Recent Studies Indicate
Title | Recent Studies Indicate PDF eBook |
Author | Sarah Bird |
Publisher | University of Texas Press |
Pages | 305 |
Release | 2019-04-02 |
Genre | Literary Collections |
ISBN | 1477318682 |
When Sarah Bird arrived in Austin in 1973 in pursuit of a boyfriend who was “hotter than lava,” she found an abundance of inspiration for storytelling (her sweetheart left her for Scientology, but she got to taste a morsel of Lynda Bird Johnson’s poorly preserved wedding cake as a temp worker at the LBJ Library). Sarah Bird went on to write ten acclaimed novels and contribute hundreds of articles to publications coast to coast, developing a signature voice that combines laser-sharp insight with irreverent, wickedly funny prose in the tradition of Molly Ivins and Nora Ephron Now collecting forty of Bird’s best nonfiction pieces, from publications that range from Texas Monthly to the New York Times and others, Recent Studies Indicate presents some of Bird’s earliest work, including a prescient 1976 profile of a transgender woman, along with recent calls to political action, such as her 2017 speech at a benefit for Annie’s List. Whether Bird is hanging out with socialites and sanitation workers or paying homage to her army-nurse mom, her collection brings a poignant perspective to the experience of being a woman, a feminist, a mother, and a Texan—and a writer with countless, spectacular true tales to tell us.
Playgrounds of the Mind
Title | Playgrounds of the Mind PDF eBook |
Author | Larry Niven |
Publisher | Macmillan |
Pages | 714 |
Release | 1992-07-15 |
Genre | Fiction |
ISBN | 9780812516951 |
Science fiction.
Born Liars
Title | Born Liars PDF eBook |
Author | Ian Leslie |
Publisher | House of Anansi |
Pages | 402 |
Release | 2011-05-21 |
Genre | Philosophy |
ISBN | 1770890289 |
Lying is an intrinsic part of our social fabric, but it is also a deeply problematic and misunderstood aspect of what makes us human.

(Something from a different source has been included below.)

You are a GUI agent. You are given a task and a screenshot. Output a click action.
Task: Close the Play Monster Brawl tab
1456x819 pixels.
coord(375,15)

Ian Leslie takes us on a fascinating journey that makes us question not only our own relationship to the truth, but also virtually every daily encounter we have. On the way he dissects the history of the lie detector, how parents affect their children’s attitude to lying (and vice versa), Who Wants to Be a Millionaire?, the philosophical ambiguity of telling the truth, Bill Clinton’s presentational prowess, Wonder Woman’s lasso of truth, and why we should be wary of anyone with more than 150 Facebook friends. Born Liars is thought-provoking, anecdotally driven narrative nonfiction at its best. Ian Leslie’s intoxicating blend of anthropology, biology, cultural history, philosophy, and popular psychology belies a serious central message: that humans have evolved and thrived in large part because of their ability to deceive.